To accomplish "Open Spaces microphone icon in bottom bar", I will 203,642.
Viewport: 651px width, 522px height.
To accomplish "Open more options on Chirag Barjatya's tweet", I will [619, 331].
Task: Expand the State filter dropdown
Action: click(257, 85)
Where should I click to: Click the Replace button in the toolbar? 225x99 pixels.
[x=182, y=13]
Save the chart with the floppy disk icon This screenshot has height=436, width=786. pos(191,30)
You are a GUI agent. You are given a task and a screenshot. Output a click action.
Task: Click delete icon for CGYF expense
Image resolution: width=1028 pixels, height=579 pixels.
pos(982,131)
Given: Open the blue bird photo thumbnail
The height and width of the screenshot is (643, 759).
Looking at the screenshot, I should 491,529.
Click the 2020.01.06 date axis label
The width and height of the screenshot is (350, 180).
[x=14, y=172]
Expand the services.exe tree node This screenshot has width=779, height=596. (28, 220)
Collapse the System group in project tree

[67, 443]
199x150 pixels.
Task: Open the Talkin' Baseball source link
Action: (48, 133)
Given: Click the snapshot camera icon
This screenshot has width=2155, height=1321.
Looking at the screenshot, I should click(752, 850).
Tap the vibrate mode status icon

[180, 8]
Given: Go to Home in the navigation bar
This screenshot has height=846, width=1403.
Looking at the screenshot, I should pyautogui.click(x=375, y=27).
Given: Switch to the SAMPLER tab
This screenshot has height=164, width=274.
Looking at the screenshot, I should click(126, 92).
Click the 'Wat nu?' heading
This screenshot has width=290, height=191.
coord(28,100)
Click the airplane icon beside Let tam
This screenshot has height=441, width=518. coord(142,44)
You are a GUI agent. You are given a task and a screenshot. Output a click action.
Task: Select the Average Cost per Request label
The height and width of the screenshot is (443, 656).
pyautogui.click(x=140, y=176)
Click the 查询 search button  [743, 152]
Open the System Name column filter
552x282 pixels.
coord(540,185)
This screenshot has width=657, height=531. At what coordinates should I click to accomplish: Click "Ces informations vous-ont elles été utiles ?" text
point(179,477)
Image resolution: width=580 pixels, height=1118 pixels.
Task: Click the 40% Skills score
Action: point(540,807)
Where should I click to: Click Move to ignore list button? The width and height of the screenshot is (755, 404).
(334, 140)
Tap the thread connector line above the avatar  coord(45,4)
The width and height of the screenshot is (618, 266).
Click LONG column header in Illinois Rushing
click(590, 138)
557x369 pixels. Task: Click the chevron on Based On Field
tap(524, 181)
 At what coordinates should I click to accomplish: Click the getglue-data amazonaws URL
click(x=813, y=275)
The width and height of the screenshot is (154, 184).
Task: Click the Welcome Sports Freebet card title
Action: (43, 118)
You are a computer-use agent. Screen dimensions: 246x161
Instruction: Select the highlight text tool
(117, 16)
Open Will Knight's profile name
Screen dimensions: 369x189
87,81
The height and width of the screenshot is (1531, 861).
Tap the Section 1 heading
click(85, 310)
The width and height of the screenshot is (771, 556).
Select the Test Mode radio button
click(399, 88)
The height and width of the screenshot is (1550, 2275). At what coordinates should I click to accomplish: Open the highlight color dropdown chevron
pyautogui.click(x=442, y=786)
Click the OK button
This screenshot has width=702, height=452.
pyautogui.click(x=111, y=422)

::::::::::

Render the data above as a JSON list of strings, one string per line, starting at the line that contains "The height and width of the screenshot is (1531, 861)." and running through the final line, with both ends included. Omit blank lines.

• **EXERCISE SOLUTION**:
[
  "The height and width of the screenshot is (1531, 861).",
  "Tap the Section 1 heading",
  "click(85, 310)",
  "The width and height of the screenshot is (771, 556).",
  "Select the Test Mode radio button",
  "click(399, 88)",
  "The height and width of the screenshot is (1550, 2275). At what coordinates should I click to accomplish: Open the highlight color dropdown chevron",
  "pyautogui.click(x=442, y=786)",
  "Click the OK button",
  "This screenshot has width=702, height=452.",
  "pyautogui.click(x=111, y=422)"
]